Technical Abstract: We tested the hypothesis that the entomopathogenic fungus Beauveria bassiana would be more efficacious on oat cultivars that prolonged the immature development period of the storage pest, Oryzaephilus surinamensis (L.), the sawtoothed grain beetle. However, percentage reduction in progeny production was similar on whole Don and Paul oats treated with fungus, even though immature development time was longer on whole Don than on Paul oats. In our initial test at 10 mg of conidia/kg of oats, the number of beetle progeny produced was reduced by 38 to 67% in whole oats, and there was no effect of the fungus on insects developing on cracked oats. Therefore, we conducted two dose-response studies that showed that adding 150 mg of conidia/kg to cracked or whole Paul oats resulted in a 70 and 98% reduction, respectively, in number of progeny produced.
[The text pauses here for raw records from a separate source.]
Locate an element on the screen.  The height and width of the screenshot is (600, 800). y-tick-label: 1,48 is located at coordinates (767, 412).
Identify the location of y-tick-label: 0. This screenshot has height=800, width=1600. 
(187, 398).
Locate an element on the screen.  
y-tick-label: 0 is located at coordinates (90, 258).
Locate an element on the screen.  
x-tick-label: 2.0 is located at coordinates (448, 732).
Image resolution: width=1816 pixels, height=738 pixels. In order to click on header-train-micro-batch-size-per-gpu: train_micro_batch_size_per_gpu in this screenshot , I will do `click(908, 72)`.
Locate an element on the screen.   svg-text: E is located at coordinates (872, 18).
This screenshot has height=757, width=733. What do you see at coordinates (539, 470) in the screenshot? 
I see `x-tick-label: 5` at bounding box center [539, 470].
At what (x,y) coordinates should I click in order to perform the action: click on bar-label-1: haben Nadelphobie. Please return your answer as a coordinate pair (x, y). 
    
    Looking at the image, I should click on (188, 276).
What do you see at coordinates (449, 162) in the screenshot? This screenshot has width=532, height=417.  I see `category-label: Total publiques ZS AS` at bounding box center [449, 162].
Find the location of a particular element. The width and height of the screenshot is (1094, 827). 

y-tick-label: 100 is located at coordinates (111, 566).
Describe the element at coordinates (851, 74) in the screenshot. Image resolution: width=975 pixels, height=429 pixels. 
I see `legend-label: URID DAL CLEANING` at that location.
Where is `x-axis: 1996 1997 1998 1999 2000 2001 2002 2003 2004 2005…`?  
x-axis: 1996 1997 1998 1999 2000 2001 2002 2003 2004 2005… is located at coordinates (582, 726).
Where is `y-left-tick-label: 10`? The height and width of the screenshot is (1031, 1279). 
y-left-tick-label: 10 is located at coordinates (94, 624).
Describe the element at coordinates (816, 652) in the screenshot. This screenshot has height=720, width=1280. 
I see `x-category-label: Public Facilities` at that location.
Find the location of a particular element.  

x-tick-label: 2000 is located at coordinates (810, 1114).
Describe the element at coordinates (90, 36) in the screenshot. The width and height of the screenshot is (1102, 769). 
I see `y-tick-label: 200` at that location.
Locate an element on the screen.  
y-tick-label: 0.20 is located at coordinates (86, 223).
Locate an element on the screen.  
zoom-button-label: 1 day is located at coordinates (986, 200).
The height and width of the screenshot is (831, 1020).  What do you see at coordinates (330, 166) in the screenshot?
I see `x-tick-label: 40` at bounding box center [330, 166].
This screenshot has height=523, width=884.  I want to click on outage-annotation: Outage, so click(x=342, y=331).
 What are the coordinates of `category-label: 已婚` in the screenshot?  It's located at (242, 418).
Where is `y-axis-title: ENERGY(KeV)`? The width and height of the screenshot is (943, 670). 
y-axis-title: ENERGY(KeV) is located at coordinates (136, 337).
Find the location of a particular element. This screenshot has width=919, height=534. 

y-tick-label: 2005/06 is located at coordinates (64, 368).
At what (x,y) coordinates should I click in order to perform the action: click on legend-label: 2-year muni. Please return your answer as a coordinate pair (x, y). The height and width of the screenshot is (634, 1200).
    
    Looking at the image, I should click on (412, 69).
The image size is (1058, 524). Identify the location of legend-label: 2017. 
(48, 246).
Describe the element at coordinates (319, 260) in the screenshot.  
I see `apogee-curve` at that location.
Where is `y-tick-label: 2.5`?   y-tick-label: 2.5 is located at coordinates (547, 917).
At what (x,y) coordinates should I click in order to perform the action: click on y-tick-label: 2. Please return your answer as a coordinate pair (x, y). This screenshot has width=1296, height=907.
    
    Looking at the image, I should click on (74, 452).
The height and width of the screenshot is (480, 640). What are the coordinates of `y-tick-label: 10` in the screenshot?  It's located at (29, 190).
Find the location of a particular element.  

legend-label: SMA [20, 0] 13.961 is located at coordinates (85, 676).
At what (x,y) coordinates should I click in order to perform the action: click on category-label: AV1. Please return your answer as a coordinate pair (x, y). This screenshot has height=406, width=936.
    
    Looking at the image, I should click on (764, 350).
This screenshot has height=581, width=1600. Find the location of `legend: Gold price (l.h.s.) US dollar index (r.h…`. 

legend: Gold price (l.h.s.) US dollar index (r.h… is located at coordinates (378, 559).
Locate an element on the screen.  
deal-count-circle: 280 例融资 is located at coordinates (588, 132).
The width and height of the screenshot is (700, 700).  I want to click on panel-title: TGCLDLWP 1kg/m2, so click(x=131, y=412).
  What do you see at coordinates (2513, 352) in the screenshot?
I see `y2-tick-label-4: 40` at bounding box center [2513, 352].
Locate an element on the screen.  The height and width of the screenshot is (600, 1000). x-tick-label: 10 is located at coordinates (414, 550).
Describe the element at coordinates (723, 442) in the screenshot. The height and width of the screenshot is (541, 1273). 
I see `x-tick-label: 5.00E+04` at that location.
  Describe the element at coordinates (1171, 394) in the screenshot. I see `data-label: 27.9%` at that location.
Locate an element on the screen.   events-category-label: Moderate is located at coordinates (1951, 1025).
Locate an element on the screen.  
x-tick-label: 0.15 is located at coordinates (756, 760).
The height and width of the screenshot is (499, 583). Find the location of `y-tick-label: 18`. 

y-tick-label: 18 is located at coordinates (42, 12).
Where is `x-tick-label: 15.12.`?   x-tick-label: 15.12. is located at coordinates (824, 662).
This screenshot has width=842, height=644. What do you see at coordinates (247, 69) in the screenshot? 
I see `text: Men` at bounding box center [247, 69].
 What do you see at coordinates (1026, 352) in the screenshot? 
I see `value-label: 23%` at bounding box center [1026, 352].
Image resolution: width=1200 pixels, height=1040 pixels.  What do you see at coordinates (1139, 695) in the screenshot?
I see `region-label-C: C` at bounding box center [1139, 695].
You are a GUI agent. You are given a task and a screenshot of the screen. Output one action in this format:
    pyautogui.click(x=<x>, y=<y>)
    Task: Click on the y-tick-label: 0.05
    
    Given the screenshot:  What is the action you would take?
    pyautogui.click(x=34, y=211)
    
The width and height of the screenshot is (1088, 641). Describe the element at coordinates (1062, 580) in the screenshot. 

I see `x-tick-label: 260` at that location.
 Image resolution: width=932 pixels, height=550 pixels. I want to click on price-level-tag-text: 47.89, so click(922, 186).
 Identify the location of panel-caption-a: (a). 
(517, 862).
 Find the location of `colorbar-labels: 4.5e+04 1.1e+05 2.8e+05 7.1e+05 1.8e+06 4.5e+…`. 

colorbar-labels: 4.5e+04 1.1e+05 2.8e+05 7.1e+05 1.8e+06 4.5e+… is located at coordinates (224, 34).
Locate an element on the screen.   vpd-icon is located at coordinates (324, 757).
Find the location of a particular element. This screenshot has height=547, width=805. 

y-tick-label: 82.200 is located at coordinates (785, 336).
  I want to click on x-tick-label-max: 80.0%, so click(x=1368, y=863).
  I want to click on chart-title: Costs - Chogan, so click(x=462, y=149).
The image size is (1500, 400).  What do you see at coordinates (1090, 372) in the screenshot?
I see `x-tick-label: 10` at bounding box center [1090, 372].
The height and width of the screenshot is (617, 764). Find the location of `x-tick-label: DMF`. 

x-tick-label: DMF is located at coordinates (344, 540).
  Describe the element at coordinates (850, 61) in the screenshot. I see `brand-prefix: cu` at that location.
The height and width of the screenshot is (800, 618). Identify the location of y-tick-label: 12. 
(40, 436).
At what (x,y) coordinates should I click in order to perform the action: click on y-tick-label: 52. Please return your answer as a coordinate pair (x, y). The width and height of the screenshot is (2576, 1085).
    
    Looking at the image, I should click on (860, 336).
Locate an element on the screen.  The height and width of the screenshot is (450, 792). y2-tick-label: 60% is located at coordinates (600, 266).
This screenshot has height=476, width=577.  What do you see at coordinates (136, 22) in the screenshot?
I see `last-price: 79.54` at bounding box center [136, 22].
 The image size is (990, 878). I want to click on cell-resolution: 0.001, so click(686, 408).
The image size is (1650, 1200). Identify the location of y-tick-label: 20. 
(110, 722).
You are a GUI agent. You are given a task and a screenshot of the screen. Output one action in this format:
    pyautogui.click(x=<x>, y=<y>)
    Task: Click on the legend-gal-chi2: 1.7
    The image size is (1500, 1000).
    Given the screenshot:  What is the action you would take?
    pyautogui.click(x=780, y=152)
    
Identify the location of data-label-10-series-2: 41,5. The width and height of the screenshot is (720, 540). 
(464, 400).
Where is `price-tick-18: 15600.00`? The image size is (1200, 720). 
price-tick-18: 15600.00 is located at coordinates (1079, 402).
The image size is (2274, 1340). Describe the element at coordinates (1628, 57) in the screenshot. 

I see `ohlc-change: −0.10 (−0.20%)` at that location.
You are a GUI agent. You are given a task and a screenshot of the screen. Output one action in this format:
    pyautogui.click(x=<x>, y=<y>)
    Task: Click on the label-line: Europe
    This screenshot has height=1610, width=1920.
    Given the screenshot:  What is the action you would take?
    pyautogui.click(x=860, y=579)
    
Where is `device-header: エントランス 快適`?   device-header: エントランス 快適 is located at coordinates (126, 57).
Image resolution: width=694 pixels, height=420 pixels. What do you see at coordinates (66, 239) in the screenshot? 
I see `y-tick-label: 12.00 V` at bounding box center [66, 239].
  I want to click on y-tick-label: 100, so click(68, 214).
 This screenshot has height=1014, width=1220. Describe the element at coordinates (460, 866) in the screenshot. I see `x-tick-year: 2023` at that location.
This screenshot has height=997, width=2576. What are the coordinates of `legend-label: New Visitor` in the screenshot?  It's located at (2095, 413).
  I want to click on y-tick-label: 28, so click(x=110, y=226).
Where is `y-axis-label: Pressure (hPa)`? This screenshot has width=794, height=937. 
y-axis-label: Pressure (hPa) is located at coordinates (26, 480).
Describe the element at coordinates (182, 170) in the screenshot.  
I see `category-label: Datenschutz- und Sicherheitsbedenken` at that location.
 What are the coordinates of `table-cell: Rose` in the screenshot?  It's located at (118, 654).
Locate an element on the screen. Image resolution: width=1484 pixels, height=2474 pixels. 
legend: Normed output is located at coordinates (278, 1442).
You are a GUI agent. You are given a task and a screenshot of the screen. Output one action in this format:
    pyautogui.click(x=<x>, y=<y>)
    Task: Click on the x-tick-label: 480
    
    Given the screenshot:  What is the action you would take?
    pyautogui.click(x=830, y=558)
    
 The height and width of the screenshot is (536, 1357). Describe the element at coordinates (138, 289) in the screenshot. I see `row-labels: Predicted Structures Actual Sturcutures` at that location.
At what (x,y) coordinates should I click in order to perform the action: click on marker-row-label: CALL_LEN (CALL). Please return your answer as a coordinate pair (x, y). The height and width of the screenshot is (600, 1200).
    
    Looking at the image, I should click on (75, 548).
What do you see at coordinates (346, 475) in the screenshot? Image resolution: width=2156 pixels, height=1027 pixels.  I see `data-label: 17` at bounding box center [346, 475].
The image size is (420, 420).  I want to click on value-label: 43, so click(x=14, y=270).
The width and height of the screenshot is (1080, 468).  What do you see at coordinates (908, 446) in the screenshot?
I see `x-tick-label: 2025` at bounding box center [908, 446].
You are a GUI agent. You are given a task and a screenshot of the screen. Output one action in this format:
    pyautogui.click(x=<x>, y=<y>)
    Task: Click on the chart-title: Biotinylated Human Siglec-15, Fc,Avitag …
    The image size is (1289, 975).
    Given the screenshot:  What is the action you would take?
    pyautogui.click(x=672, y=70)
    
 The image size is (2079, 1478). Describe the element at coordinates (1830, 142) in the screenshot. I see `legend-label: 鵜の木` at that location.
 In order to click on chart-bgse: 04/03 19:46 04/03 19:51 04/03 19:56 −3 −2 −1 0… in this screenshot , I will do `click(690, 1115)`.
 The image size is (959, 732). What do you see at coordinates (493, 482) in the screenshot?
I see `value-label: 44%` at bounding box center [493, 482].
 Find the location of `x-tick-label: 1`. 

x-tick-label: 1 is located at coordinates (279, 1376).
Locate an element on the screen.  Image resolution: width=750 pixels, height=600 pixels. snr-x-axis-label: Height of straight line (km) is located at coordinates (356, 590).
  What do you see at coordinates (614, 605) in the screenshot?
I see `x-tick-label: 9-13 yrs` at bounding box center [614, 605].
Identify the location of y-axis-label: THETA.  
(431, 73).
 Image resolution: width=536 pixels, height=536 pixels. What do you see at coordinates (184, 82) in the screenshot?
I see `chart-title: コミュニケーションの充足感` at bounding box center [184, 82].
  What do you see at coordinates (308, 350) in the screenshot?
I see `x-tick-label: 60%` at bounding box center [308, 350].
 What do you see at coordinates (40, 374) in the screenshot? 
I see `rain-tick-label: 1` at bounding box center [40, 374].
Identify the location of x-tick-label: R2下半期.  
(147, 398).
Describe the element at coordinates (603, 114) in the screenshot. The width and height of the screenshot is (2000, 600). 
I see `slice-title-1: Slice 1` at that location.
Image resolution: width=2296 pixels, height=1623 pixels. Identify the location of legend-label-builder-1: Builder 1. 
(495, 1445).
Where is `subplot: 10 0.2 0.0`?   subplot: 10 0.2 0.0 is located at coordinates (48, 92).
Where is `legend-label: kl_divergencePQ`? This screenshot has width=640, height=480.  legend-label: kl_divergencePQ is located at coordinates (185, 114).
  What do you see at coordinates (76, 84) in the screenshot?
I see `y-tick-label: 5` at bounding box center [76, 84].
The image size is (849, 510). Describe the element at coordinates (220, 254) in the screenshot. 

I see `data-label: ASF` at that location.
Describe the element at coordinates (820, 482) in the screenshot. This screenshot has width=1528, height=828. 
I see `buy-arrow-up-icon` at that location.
No further reduction was obtained by adding 200 mg of conidia/kg of cracked or whole Paul oats. Presence of the fungus did not affect development time in any of our tests. A previous study showed that cleaned oats should limit insect population growth to allow long-term storage of oats without insect damage. However, the current study shows that if the oats are not cleaned, and not cleaning oats is the normal storage practice, then the fungus Beauveria bassiana could be used to help control sawtoothed grain beetles.